Besides making out with a stranger, Steph had a busy night. At one bar she was kicking boys as they walked by to get them to stop. At another she was pinching every guy's butt. One of her victim's girlfriends saw her do it, and Steph screamed, "I got caught!" and ran away. Then we made a group of boys shake their butts for us. I say "we" because I'm trying to take some of the heat off Steph but really it was all her. One poor guy had to do it 3 times, and on the 3rd time he shook his ass right into his drink and spilled it all over the place. I felt really bad so I bought him a new one. As I said, "It was a butt-shaking gone awry, and we are semi-responsible for that." After Drunk Guy did his tonsil exam on Steph, we left to go home. We were 2 blocks from Diane and Steph's place so naturally we took a cab. While Gordo ran to get it, Steph was kicking people as they walked by and saying, "Hey! I just made out with a stranger in there!!" When we got in the cab, the driver said, "Okay do I just take this road to Clifton?" and Steph replied, "I made out with a stranger in the bar, sir. He put his tongue in my mouth." With those directions we made it home safely, and spent $3 on the cab. Then we ordered pizza because as Steph said, "It's either puke or pizza, ladies, and I just stuck my finger down my throat and couldn't puke so let's do this."

4. Steph is amazing.
Please see above.

I will end with this:

12 comments:

Anonymous said...

ummmmmmm Steph - we need to talk
Aunt N

Anonymous said...

Unlike your dear Aunt Nancy, I would just like to tell steph how proud i am that you are my maid of honor this weekend...and how relieved i am that you got that out of your system this weekend and won't be kicking people at my wedding :o)
hugs!
Abby

Fizzgig said...

Public intox is the most fun. For some reason it's more fun to have strangers secretly make fun of you.
And, no way you got NKOTB to sign something to you. I don't believe it. You're lying. Obviously, Donnie Wahlberg was too busy signing your poster, to accept my marriage proposal.

Anonymous said...

Dear God. I had meetings all morning, I return to emails from exboyfriends, best friends, and family members, who have all seen this blog, commenting on my lack of propriety before i had a chance to prepare myself.

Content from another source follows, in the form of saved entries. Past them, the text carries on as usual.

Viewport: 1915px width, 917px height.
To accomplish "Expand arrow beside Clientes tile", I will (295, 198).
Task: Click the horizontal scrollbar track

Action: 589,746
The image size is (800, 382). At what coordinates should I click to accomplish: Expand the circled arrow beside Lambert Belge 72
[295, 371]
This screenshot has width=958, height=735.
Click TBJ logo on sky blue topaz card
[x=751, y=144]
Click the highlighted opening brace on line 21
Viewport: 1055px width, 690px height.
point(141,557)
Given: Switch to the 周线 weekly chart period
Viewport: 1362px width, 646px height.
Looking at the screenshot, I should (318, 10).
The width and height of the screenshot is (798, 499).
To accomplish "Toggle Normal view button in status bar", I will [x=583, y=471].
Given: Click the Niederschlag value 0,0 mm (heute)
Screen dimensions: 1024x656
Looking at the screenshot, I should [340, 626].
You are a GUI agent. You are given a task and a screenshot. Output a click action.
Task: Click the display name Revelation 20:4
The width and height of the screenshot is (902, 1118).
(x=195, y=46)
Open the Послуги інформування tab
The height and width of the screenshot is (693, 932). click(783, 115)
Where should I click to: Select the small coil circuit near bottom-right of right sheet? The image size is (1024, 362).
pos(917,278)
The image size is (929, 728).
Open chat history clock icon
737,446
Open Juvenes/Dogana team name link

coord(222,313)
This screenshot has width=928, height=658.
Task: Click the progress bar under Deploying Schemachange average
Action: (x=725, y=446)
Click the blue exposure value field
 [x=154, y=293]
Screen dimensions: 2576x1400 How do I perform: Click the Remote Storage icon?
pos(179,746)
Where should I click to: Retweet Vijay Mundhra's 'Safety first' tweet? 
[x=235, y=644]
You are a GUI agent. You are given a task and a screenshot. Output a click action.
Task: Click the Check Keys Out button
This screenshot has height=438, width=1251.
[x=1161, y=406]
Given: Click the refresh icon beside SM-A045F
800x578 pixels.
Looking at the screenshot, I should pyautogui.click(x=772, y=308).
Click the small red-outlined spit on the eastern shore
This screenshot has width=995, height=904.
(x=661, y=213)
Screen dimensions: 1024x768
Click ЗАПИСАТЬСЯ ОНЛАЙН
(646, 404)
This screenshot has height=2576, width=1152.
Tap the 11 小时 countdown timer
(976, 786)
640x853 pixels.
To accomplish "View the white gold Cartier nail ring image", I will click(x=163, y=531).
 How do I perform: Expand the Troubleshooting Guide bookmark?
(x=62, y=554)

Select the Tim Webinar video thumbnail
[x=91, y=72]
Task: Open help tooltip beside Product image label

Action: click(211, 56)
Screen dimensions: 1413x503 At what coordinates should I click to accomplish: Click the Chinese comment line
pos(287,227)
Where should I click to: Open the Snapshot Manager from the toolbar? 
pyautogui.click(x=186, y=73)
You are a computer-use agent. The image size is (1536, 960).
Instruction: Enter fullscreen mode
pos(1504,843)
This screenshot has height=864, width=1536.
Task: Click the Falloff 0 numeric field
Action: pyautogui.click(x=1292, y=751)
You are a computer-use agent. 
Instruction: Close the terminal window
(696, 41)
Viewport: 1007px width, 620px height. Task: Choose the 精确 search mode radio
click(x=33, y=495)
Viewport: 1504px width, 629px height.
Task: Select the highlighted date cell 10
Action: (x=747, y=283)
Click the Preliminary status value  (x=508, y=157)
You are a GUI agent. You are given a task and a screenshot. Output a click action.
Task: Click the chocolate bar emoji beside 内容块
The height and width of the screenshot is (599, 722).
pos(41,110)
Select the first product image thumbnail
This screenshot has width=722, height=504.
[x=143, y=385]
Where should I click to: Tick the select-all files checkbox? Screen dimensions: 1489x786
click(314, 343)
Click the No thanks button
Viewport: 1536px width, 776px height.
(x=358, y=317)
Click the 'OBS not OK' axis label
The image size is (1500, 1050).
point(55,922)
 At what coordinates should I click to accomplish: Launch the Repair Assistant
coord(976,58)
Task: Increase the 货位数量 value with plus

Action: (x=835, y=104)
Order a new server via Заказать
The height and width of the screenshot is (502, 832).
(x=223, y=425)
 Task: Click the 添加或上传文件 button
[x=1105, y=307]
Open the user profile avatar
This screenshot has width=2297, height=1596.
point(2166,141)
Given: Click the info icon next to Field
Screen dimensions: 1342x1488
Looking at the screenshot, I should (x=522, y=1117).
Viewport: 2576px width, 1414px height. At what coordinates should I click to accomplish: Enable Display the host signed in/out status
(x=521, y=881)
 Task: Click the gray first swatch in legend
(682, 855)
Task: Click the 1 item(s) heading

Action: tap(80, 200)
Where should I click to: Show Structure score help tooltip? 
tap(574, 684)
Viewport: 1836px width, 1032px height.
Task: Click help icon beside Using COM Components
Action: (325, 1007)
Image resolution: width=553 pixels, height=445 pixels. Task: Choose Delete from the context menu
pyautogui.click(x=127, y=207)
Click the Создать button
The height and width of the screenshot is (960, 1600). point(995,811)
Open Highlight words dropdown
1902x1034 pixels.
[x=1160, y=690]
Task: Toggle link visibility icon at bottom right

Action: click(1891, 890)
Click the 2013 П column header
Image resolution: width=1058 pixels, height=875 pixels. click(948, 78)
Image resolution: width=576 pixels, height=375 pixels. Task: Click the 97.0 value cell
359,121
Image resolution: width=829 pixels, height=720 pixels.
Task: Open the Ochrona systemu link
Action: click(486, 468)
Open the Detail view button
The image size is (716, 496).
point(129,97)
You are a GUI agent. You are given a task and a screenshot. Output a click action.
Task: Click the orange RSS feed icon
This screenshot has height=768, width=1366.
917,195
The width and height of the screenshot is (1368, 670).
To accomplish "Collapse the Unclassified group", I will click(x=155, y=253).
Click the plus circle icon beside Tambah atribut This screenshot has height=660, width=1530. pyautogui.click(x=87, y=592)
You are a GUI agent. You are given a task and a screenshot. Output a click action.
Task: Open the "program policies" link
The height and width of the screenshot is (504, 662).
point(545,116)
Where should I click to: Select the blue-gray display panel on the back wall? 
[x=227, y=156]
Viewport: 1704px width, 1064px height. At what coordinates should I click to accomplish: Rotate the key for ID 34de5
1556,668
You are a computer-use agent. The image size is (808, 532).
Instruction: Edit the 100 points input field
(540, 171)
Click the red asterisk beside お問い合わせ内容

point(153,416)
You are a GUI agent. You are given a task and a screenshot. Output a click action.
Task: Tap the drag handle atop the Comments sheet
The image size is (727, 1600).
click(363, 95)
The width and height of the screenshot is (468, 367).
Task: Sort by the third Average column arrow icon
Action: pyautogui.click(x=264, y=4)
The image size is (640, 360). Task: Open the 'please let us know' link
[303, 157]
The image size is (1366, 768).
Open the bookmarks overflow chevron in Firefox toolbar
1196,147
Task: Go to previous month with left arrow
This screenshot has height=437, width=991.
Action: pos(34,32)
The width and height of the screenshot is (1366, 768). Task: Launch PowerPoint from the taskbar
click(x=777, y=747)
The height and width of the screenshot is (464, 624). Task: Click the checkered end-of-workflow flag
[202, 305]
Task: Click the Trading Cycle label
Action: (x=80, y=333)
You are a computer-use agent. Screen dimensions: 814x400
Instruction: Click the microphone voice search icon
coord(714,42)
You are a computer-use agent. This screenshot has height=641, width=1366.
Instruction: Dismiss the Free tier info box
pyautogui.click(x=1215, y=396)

If they only knew how immediatley after Drunk Guy made out with me, I turned to you, before the body was even cold, and offered you an outrageous sum to tell the world. Man, am I rethinking that drunk move now.

And you and Diane weren't exactly innocents that night either...but I'll take the fall. Abby, it isn't out of my system, I woke up the sleeping giant...no single man is safe this weekend, sound the alarm now. -Steph

Unknown said...

I'll get to the story in a minute. I'm so incredibly jealous that you have an autographed NKOTB poster. Holy hell I love them!

Great story. I'll be your wingman - I'm excellent.

Violet said...

That's awesome!

Carrie said...

I used to love NKOTB when i was in Jr High...to the point where it was crazy. Hugs to you LOL

Anonymous said...

I love going out with you girls vicariously. So fun, and no hangover!

Johnny Virgil said...

Steph, I've never met you, but I want to.

Adam said...

Can I get a signed photo with you, Steph and Diane?

Anonymous said...

Adam, I only sign boobs...sorry. JV, you only want to meet me because Sarah makes me sound drunk and easy...which I totally am. -Steph

Anonymous said...

I would like to join your merry band of deliciously inappropriate, drunken, and outrageously sexy harpies. Where do I sign?